Routes of Administration for Ocular Medications

The three primary methods of delivery of ocular medications to the eye are topical, local ocular (ie, subconjunctival, intravitreal, retrobulbar, intracameral), and systemic. The most appropriate method of administration depends on the area of the eye to be medicated. The conjunctiva, cornea, anterior chamber, and iris usually respond well to topical therapy. The eyelids can be treated with topical therapy but more frequently require systemic therapy. The posterior segment always requires systemic therapy, because most topical medications do not penetrate to the posterior segment. Retrobulbar and orbital tissues are treated systemically.

Subconjunctival or sub-Tenon’s therapy, although not a true form of systemic medication administration, has the potential to increase both drug absorption and contact time. Medications both leak onto the cornea from the entry hole of injection and diffuse through the sclera into the globe. Drugs with low solubility such as corticosteroids may provide a repository of drug lasting days to weeks. Appropriate amounts of medication must be used. Large amounts, especially of long-acting salts, can cause a significant inflammatory reaction. For sub-Tenon’s injections, 0.5 mL per site is usually safe and effective in small animals, and ≤1 mL can be used in large animals such as horses and cows.

Retrobulbar medications are used infrequently for therapeutics. In cattle, the retrobulbar tissues can be anesthetized with local anesthetic (lidocaine/bupivicaine) for enucleation using either a Peterson block (15–20 mL) or a 4-point block of the orbit (5–10 mL/site). Whenever any medication is placed into the orbit, extreme care must be taken to ensure that the medication is not inadvertently injected into a blood vessel, the optic nerve, or one of the orbital foramen. Retrobulbar injection has a high risk of adverse effects and should not be used unless the clinician is experienced and the animal is appropriately restrained.

Systemic medication is required for posterior segment therapy and to complement topical therapy for the anterior segment. The blood-ocular barriers can limit absorption of less lipophilic drugs, but inflammation will initially allow greater drug concentrations to reach the site. As the eye starts to heal, these barriers will again become more effective and can limit further drug penetration. This should be considered when treating posterior segment disease, eg, blastomycosis in small animals with hydrophilic drugs such as itraconazole.
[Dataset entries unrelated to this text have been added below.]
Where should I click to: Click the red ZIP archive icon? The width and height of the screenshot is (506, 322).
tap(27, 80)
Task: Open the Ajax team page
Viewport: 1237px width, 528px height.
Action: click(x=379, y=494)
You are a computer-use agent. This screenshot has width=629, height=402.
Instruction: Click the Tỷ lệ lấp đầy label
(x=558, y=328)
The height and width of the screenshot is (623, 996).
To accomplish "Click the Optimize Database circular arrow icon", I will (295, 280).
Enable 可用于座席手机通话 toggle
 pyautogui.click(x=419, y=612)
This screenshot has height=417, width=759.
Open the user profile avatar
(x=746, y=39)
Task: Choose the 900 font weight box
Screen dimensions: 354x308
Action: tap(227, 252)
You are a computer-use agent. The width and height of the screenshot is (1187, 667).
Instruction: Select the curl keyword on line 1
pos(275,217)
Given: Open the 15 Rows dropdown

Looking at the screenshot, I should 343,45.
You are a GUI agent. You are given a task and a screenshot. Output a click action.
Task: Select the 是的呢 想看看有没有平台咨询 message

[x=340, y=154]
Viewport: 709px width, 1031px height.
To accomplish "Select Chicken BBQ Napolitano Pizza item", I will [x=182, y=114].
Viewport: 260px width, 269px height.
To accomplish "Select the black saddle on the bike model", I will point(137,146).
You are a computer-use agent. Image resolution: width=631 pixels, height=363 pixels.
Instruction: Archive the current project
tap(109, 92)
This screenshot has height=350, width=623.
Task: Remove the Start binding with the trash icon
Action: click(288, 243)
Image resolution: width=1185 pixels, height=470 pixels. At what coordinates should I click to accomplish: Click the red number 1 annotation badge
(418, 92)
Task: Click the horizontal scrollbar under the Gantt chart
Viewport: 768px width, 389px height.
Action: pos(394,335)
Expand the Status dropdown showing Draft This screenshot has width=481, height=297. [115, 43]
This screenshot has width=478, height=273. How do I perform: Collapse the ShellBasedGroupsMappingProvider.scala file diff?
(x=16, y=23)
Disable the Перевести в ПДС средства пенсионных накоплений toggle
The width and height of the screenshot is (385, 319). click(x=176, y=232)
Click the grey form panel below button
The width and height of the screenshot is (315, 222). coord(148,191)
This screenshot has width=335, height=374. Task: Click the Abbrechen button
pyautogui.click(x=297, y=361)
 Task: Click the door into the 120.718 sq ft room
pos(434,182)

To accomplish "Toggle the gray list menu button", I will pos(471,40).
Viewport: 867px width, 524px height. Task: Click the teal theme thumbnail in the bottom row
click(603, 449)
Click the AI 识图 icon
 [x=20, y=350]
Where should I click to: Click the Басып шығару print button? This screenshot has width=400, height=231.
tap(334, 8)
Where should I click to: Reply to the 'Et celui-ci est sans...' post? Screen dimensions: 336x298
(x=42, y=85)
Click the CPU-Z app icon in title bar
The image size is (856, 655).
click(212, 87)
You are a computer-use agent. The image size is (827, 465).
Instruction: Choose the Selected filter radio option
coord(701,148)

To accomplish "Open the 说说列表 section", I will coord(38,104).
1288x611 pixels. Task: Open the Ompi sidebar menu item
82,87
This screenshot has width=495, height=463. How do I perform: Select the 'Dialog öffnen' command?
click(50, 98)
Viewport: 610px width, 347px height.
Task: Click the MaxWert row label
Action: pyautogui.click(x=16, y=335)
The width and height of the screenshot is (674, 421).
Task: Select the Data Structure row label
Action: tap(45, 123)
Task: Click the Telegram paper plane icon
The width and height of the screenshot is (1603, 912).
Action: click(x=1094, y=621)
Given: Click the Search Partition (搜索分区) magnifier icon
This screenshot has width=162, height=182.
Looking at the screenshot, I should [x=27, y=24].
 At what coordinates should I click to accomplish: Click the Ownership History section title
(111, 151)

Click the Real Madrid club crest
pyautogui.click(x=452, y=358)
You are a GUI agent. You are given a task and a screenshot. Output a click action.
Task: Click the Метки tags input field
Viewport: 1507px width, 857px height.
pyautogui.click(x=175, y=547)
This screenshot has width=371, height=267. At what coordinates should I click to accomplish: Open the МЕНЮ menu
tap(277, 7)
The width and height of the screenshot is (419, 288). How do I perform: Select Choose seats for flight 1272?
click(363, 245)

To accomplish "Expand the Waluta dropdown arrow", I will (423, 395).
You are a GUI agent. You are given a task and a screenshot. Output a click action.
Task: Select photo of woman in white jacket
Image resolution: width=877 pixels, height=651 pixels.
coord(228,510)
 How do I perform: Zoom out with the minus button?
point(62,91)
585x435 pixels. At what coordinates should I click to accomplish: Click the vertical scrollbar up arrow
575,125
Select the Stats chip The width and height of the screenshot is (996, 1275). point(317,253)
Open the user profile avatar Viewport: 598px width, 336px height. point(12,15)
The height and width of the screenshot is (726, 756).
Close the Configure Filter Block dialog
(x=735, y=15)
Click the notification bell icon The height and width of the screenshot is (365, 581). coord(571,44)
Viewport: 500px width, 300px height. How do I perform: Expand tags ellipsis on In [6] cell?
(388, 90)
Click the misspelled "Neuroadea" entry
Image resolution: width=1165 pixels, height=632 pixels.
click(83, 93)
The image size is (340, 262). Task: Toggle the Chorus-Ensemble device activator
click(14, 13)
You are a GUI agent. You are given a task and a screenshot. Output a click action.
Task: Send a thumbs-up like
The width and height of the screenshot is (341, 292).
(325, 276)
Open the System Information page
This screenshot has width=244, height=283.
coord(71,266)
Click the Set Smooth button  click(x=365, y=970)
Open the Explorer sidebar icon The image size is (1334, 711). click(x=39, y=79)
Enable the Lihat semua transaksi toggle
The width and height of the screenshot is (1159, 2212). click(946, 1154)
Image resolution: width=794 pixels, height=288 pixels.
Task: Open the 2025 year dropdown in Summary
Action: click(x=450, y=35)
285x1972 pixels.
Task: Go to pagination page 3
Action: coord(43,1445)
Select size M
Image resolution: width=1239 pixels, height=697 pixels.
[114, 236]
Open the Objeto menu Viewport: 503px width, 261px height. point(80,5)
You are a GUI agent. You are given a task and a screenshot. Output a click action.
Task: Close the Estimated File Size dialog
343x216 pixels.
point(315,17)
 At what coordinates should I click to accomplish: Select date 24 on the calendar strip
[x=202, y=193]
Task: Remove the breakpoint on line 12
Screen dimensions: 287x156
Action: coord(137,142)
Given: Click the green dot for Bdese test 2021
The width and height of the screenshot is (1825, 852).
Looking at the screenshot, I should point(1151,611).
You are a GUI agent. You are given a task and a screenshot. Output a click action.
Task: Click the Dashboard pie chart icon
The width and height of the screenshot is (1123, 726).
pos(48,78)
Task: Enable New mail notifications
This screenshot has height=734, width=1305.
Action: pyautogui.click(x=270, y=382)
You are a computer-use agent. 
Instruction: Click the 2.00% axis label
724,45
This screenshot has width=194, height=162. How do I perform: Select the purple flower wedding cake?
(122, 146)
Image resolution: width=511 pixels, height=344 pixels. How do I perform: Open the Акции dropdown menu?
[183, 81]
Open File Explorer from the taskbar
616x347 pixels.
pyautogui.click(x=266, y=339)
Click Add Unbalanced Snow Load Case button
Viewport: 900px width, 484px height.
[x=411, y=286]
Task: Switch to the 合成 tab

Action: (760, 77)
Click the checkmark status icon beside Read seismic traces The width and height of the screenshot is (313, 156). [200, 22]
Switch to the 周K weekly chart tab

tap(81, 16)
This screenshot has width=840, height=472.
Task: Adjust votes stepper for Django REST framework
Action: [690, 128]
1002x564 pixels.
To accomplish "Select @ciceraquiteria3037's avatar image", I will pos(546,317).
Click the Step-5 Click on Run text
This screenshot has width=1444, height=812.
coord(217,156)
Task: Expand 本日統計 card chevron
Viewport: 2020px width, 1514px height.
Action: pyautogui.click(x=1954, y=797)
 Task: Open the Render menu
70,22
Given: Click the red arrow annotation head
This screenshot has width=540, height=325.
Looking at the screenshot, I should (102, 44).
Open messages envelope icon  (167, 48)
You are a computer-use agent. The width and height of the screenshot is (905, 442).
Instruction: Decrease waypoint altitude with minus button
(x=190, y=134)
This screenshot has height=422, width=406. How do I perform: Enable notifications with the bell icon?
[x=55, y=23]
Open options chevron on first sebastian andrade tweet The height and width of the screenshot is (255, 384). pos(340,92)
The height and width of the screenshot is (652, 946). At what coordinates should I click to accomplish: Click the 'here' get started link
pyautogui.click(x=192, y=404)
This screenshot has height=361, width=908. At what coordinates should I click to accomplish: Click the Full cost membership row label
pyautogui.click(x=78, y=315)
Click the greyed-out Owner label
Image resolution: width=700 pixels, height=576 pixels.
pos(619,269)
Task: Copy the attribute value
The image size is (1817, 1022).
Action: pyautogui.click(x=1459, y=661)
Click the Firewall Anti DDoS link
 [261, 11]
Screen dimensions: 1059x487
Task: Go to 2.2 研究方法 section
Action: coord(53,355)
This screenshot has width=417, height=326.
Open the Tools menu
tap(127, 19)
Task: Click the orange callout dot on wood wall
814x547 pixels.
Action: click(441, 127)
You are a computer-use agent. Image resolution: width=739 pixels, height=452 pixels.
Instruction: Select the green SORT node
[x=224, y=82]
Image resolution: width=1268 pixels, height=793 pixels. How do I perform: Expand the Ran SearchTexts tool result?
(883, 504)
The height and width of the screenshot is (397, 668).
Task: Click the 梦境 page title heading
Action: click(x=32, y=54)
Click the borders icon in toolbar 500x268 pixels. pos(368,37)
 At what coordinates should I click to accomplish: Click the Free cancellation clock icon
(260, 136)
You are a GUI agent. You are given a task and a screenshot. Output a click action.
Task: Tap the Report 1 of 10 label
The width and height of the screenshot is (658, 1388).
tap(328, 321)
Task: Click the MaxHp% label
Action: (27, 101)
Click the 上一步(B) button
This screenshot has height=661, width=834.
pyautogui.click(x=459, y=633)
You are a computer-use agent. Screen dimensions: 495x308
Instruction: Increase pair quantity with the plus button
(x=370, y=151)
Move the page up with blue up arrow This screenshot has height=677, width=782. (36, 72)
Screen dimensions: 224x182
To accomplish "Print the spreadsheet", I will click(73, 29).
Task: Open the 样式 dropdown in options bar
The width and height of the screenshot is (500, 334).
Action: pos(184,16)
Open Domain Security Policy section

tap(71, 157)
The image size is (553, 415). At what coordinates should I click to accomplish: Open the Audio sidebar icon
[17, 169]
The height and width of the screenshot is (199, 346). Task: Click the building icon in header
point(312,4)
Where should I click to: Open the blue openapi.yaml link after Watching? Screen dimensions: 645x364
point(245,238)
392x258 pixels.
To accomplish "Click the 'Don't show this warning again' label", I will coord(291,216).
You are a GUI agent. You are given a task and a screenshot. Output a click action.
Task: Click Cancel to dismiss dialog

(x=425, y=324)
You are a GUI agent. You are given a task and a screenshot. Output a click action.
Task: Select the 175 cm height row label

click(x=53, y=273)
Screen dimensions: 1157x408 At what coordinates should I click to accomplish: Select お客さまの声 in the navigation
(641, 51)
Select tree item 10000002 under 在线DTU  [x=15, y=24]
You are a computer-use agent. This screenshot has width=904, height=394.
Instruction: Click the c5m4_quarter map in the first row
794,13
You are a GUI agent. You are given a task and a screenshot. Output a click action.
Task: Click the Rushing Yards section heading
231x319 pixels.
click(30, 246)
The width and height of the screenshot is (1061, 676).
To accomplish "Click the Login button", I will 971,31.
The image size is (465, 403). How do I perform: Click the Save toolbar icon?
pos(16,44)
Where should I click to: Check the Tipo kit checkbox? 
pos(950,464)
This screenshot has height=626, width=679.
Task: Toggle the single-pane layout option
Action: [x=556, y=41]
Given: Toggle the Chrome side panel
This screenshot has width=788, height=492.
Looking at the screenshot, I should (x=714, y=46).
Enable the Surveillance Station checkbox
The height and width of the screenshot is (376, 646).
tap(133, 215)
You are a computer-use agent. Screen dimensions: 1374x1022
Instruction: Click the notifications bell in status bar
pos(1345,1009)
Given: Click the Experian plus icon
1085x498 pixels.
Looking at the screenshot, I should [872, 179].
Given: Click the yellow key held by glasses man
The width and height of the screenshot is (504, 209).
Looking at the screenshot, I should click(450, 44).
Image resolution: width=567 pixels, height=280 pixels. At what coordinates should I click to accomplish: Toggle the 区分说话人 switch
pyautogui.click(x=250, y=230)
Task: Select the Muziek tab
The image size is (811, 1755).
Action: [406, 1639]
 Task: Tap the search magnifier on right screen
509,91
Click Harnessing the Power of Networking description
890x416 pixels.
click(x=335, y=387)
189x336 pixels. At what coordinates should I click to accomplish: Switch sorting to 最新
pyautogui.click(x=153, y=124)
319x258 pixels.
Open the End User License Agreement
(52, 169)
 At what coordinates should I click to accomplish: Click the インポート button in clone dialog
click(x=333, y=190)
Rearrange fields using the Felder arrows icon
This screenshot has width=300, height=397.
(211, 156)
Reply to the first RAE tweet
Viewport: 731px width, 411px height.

After topical administration, up to 80% of the applied drug(s) is absorbed systemically across the highly vascularized nasopharyngeal mucosa. Because absorption via this route bypasses the liver, there is not the large first-pass metabolism seen after oral administration. Depending on the drugs used, this can result in systemic adverse effects. Topically applied β-blockers used in the treatment of glaucoma can cause heart block, atrial tachycardia, congestive heart failure, bronchospasm, dyspnea, and decreased exercise tolerance. These drugs should be used very carefully in older animals or in animals with cardiac or respiratory disease. Cushing syndrome can be easily induced in small or medium-sized dogs with chronic use of potent topical steroids.